> YOUR INSTRUCTIONS
For the data below, count the lines that have the string "computer" and state that number by itself.
[AVAILABLE DATA Boundary: Start]
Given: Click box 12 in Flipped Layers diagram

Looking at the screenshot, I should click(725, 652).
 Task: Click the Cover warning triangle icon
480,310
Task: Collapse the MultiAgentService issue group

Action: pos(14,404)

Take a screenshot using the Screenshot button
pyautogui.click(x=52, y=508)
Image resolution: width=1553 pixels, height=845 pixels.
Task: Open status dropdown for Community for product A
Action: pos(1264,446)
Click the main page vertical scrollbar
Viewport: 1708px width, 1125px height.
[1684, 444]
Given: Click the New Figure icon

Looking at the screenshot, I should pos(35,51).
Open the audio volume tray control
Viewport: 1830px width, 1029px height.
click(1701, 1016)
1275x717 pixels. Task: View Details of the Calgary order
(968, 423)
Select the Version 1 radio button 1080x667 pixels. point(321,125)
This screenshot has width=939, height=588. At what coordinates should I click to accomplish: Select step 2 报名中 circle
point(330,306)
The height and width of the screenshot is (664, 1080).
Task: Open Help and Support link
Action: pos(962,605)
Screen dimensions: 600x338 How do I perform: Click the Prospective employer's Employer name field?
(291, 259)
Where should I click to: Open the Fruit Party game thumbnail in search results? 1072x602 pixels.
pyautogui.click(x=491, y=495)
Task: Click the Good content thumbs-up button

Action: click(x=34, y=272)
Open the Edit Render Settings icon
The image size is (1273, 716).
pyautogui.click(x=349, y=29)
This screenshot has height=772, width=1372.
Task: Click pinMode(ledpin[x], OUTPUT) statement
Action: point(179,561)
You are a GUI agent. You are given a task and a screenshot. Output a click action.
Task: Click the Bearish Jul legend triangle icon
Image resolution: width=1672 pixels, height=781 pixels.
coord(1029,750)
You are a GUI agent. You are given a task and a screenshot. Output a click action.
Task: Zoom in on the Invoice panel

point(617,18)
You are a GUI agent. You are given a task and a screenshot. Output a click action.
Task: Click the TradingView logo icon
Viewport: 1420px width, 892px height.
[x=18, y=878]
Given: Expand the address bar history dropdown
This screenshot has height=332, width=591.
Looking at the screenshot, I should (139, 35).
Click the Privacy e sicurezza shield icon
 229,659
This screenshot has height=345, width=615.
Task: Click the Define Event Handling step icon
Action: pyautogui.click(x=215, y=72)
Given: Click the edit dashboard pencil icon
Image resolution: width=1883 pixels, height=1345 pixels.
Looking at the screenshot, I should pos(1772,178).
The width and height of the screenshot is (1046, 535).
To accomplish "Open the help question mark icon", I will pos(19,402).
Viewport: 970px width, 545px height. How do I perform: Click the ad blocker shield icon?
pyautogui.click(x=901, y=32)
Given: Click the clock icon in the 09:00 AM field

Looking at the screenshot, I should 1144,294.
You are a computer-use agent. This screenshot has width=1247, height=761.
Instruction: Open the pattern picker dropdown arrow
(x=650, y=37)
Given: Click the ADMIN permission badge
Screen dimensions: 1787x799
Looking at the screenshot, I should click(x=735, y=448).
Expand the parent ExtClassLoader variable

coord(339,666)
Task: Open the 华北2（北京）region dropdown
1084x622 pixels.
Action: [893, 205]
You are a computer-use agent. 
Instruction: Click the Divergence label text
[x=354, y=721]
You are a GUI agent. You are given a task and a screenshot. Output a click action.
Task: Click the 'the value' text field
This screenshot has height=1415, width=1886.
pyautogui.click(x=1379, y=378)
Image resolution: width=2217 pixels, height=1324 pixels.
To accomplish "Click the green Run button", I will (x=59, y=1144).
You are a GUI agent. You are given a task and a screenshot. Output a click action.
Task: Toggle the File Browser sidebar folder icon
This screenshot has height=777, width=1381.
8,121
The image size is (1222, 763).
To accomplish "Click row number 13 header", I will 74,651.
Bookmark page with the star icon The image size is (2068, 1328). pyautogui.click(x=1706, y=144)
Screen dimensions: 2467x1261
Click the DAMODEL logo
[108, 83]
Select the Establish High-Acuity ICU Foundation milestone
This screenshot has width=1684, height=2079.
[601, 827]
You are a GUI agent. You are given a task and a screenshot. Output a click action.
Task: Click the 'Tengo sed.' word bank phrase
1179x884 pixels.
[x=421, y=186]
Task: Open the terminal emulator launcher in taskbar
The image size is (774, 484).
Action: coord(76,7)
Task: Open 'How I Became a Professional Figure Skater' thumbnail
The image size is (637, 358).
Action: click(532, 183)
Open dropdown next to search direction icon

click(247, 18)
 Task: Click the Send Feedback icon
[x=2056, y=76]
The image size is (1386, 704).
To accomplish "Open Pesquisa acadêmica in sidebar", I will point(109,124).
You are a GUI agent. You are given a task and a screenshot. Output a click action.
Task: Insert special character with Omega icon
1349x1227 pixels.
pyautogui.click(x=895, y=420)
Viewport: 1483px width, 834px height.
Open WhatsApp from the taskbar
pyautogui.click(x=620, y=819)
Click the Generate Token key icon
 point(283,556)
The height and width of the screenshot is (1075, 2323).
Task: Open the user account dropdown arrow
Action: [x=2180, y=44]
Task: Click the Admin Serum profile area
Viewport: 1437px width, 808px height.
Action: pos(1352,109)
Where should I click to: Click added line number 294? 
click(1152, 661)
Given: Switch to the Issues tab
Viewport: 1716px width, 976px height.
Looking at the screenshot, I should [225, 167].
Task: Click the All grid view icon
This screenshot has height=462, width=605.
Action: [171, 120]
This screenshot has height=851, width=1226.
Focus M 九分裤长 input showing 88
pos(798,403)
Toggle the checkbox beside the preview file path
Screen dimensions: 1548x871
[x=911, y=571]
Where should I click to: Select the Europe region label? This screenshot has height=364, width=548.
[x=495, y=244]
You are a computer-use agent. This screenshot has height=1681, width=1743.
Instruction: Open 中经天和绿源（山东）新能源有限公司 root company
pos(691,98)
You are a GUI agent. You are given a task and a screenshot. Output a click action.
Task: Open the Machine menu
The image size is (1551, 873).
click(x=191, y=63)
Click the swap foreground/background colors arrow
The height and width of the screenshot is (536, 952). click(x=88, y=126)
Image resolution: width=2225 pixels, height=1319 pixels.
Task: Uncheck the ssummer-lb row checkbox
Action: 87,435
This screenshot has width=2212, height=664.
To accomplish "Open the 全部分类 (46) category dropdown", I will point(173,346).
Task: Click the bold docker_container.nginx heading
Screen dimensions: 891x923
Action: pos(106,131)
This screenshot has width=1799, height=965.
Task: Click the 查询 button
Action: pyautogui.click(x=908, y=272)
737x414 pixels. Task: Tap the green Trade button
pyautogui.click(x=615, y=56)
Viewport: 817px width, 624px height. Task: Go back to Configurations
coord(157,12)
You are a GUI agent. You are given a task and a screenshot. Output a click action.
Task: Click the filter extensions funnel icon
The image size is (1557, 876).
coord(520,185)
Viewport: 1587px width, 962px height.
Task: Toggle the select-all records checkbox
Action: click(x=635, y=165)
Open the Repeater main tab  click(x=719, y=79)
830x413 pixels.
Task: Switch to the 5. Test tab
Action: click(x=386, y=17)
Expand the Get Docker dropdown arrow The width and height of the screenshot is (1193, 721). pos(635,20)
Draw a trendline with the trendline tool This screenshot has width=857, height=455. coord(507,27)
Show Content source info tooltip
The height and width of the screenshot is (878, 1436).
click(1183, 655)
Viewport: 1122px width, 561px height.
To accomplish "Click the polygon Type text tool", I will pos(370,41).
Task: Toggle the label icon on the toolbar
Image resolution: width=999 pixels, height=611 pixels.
[AVAILABLE DATA Boundary: End]
> FINAL ANSWER
3